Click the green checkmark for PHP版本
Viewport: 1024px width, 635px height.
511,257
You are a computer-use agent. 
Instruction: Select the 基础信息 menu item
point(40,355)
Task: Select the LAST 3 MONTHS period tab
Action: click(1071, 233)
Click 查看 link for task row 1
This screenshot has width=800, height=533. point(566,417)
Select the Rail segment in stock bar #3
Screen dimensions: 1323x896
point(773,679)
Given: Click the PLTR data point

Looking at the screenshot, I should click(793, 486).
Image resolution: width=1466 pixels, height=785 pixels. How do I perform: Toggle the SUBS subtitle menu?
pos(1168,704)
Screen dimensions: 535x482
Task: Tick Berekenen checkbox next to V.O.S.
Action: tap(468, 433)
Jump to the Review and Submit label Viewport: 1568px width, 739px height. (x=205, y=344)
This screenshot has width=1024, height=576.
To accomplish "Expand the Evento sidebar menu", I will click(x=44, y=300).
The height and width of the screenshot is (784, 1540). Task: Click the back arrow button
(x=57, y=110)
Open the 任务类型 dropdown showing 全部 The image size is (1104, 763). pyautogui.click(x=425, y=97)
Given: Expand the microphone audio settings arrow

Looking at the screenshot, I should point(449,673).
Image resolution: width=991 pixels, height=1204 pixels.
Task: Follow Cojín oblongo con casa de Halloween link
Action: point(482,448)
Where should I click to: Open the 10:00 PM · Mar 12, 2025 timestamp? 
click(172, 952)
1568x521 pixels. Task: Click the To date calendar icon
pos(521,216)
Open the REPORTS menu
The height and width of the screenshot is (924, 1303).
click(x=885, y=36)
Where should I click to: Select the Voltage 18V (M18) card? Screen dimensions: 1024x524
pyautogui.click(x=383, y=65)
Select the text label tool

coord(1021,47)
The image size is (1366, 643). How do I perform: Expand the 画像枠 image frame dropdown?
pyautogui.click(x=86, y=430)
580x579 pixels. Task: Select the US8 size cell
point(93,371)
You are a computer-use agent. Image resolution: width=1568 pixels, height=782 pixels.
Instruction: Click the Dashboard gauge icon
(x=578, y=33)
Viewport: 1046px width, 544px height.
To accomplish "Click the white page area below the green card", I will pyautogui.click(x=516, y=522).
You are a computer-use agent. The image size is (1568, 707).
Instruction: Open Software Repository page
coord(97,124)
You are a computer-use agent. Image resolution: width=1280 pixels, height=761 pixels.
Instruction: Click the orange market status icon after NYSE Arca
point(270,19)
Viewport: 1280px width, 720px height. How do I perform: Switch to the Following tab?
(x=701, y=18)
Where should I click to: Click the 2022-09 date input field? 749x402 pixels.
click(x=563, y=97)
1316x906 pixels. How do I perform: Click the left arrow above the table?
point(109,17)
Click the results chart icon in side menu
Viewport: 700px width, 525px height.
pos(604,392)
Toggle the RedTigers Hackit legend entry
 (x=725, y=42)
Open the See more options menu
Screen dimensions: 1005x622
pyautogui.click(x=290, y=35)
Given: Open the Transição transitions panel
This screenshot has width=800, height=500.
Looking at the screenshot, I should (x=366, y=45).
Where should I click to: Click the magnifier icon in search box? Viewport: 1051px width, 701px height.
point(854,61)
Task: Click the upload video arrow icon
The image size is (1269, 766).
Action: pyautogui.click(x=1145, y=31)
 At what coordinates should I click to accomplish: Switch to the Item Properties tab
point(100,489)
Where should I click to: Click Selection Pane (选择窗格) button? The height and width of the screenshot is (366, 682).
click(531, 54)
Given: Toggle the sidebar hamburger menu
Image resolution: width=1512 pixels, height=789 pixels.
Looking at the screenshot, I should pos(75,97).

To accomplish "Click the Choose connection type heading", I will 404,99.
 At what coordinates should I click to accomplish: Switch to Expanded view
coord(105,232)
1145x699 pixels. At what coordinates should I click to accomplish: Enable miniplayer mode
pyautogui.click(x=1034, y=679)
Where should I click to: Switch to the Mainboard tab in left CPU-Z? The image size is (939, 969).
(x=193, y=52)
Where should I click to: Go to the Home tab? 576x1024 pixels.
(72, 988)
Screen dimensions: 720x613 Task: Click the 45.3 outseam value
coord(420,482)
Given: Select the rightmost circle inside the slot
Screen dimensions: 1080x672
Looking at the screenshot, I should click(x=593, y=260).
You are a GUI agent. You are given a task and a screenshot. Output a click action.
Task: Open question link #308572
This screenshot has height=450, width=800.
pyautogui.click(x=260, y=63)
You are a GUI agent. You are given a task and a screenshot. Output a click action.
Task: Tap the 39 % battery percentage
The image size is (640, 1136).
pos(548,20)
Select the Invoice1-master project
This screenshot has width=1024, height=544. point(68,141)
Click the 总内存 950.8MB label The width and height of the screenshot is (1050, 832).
---*---
Directions =
Everything above from the line containing "Screen dimensions: 1005x622" down to the line containing "Task: Click the upload video arrow icon" should be copied exactly, both end lines included, and nothing else.

Solution to this exercise =
Screen dimensions: 1005x622
pyautogui.click(x=290, y=35)
Given: Open the Transição transitions panel
This screenshot has width=800, height=500.
Looking at the screenshot, I should (x=366, y=45).
Where should I click to: Click the magnifier icon in search box? Viewport: 1051px width, 701px height.
point(854,61)
Task: Click the upload video arrow icon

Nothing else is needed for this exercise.